> _Task goal_:
Search the listing below for the string "double", then copy every line it appears in.

*** Begin section ***

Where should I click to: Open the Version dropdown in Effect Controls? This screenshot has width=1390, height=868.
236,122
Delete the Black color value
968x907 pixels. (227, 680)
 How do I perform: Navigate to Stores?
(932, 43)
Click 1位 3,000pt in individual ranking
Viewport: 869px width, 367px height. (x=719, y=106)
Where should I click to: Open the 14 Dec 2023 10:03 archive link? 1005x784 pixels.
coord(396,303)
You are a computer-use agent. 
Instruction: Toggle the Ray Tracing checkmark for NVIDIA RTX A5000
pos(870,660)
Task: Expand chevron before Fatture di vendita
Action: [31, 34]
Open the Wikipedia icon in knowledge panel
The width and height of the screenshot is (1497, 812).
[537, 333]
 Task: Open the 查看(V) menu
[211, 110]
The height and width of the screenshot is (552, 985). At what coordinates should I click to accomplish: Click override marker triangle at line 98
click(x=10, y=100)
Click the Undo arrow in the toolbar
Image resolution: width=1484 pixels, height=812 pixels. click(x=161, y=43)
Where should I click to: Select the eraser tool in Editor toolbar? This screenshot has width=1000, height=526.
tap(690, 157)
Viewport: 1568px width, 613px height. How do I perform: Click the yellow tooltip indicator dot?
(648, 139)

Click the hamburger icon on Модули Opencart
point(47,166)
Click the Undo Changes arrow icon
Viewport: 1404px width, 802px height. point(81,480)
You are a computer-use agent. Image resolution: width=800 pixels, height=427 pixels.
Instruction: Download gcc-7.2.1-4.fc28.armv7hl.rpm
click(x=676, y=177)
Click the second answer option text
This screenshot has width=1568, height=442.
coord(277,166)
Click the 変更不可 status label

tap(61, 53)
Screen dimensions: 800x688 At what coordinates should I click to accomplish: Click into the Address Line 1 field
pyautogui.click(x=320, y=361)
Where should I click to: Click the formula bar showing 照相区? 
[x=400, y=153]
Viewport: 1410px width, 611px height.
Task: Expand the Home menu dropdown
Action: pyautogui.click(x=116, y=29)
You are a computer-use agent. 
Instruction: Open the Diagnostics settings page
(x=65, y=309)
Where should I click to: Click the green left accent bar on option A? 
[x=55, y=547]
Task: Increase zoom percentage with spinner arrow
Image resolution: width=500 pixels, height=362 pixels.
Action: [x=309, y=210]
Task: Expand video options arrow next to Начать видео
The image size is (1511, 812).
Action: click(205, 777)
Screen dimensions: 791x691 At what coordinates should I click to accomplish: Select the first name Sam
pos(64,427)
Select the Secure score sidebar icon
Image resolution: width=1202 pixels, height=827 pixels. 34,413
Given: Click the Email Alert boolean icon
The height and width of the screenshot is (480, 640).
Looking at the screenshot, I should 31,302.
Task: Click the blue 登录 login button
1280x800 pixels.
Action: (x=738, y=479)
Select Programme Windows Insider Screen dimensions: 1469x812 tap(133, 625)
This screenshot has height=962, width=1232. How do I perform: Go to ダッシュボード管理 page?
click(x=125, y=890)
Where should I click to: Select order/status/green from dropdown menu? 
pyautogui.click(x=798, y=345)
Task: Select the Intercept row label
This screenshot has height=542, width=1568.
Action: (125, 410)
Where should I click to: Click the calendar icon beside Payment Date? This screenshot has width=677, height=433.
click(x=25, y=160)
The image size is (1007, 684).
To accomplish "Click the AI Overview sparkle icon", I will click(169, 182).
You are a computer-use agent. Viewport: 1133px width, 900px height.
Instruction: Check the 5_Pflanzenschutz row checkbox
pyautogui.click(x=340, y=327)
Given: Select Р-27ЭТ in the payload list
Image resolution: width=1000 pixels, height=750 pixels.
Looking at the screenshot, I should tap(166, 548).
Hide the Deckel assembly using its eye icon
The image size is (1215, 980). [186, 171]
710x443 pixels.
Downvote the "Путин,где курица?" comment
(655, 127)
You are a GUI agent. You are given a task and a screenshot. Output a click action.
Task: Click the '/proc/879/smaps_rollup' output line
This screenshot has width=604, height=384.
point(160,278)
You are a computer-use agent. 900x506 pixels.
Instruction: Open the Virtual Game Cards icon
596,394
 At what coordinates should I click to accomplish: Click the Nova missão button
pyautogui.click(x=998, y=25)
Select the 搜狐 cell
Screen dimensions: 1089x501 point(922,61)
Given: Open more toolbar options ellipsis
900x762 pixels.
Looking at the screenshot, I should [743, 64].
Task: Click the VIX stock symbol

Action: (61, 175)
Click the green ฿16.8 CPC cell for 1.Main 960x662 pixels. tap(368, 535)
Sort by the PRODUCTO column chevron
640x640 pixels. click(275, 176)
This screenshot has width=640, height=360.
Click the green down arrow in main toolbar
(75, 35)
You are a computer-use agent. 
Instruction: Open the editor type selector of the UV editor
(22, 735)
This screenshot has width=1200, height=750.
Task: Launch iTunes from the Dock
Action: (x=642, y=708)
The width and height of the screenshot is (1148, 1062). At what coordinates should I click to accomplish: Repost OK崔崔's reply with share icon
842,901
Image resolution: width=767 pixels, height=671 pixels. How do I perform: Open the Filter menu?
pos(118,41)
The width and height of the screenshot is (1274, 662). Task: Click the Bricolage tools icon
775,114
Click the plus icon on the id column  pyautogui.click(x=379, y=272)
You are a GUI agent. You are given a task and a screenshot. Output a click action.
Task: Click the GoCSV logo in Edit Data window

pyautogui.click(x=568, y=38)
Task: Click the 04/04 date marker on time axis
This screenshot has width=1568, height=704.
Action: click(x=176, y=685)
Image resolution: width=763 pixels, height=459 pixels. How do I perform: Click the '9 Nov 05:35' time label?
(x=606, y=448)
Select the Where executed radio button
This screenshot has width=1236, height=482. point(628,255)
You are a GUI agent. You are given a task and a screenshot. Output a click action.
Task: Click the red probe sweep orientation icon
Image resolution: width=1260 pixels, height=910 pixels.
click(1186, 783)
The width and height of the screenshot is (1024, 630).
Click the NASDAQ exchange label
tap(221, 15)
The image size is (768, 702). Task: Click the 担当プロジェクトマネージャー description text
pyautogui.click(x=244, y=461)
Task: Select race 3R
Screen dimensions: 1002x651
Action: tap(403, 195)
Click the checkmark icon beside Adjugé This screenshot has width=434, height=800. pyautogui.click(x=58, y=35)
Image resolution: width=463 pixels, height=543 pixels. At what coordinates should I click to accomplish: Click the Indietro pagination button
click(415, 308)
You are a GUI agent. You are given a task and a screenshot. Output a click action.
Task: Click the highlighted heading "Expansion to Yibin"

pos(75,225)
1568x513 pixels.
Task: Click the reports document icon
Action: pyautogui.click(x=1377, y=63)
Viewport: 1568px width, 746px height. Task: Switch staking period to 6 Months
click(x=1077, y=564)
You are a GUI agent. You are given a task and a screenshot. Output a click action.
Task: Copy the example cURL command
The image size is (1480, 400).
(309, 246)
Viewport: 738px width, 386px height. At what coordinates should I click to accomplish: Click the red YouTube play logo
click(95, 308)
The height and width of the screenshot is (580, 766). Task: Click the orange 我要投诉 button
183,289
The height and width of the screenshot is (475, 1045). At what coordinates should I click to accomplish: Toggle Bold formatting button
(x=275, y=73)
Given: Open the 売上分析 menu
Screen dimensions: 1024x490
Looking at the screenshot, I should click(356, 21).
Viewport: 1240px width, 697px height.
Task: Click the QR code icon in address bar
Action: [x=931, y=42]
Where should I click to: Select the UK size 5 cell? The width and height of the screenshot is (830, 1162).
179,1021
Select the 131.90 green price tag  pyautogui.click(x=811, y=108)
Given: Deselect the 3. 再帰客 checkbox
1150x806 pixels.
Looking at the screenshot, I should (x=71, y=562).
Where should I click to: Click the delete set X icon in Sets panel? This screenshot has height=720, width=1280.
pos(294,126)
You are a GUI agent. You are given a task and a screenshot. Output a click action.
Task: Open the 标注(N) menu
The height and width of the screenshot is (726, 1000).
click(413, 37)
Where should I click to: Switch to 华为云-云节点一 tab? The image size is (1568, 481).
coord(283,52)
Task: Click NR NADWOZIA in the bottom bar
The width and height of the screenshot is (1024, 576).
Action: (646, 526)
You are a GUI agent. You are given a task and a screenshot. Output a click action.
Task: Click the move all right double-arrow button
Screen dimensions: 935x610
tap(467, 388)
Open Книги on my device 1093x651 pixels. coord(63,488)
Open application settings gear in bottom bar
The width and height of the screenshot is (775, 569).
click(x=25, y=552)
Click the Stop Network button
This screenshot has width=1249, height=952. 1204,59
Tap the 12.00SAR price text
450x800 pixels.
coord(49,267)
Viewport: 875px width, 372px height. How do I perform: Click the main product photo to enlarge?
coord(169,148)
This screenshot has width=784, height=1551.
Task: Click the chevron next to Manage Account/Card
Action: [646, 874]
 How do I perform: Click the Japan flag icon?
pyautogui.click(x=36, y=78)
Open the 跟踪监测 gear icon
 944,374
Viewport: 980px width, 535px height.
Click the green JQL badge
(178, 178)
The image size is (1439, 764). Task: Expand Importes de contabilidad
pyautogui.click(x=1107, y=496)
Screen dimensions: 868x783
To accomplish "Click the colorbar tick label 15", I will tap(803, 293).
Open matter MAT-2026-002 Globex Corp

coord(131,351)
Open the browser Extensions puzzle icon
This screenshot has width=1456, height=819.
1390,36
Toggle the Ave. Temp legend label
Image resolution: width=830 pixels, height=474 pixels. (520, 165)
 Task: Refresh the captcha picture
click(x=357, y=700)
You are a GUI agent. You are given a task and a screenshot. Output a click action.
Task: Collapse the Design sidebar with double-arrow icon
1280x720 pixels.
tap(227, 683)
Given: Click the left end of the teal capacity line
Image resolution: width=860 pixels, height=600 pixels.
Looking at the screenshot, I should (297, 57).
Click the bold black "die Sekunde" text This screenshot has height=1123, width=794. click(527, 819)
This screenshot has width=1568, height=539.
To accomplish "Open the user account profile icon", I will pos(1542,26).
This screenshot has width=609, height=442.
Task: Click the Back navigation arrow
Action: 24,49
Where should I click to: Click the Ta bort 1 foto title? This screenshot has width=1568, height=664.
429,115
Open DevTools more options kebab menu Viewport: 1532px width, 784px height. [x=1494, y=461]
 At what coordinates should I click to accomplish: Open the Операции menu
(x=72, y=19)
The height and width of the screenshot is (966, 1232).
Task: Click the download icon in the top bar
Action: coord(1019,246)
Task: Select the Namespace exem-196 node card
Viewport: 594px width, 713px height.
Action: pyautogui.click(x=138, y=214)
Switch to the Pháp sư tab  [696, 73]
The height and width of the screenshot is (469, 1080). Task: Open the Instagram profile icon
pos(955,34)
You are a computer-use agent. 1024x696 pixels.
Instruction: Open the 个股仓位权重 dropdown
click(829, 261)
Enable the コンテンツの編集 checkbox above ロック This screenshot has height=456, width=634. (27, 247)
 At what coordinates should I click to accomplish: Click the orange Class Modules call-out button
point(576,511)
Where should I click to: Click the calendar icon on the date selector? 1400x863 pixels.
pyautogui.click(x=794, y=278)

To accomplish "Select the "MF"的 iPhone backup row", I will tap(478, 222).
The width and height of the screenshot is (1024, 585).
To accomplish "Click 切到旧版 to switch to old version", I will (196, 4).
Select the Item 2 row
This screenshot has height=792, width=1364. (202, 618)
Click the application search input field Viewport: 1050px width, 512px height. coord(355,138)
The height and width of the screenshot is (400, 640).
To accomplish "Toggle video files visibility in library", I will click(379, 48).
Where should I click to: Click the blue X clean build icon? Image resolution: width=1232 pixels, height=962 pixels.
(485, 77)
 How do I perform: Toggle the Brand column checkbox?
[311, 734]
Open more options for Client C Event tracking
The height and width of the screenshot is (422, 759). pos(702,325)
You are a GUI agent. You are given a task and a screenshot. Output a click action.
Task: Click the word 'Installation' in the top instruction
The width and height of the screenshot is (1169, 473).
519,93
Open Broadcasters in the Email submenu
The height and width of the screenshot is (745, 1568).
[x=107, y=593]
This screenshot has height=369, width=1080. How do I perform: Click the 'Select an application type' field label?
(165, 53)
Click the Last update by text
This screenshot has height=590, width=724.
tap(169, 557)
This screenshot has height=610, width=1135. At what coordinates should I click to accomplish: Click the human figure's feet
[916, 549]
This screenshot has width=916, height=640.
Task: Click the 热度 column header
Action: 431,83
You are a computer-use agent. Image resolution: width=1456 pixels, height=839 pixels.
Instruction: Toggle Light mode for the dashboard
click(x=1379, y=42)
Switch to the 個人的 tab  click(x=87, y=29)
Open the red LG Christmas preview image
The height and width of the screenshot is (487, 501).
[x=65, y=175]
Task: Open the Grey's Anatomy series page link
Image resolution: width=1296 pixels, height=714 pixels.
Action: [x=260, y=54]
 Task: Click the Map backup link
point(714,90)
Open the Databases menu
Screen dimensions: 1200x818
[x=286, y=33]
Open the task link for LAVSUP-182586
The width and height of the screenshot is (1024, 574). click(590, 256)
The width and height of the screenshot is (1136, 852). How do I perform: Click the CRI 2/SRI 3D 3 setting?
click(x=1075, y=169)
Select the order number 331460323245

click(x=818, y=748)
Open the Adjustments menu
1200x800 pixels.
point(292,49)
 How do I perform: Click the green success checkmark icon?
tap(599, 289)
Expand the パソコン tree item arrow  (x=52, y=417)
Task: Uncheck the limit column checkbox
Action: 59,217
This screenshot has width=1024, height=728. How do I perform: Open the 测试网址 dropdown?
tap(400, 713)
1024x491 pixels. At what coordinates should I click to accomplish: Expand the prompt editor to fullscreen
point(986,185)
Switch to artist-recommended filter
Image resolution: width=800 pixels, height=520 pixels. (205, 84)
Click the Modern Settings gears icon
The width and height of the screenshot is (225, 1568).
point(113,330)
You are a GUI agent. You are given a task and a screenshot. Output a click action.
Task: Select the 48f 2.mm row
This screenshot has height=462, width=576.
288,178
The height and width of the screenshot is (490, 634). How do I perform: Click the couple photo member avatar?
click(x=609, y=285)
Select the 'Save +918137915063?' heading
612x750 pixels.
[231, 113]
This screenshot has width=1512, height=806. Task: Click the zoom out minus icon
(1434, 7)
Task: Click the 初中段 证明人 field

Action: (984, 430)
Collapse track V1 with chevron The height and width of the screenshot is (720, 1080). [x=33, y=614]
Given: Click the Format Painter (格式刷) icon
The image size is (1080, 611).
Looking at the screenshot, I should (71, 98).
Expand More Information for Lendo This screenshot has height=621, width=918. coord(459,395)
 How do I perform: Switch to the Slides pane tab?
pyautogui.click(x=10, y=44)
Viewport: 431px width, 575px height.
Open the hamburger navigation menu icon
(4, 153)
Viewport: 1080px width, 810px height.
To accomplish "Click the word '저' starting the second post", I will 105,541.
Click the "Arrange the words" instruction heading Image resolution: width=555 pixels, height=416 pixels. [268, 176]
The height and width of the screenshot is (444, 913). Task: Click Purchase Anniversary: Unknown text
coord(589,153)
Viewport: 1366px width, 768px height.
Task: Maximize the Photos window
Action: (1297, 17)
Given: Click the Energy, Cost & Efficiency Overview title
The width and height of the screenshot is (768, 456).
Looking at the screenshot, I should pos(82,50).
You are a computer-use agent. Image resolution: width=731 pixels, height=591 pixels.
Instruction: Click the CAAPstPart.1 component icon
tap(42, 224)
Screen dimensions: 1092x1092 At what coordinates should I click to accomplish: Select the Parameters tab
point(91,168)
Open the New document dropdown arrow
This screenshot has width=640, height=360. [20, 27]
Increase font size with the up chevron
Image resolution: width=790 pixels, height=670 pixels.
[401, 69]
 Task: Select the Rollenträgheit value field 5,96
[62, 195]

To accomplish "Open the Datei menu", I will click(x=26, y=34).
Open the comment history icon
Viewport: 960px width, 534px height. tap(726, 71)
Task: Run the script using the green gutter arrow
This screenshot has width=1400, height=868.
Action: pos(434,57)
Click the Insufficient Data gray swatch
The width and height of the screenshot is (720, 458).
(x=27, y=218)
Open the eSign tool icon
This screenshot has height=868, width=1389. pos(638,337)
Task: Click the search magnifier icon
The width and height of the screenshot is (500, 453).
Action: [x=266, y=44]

*** End section ***

> _Written answer_:
Task: Click the move all right double-arrow button
Task: Collapse the Design sidebar with double-arrow icon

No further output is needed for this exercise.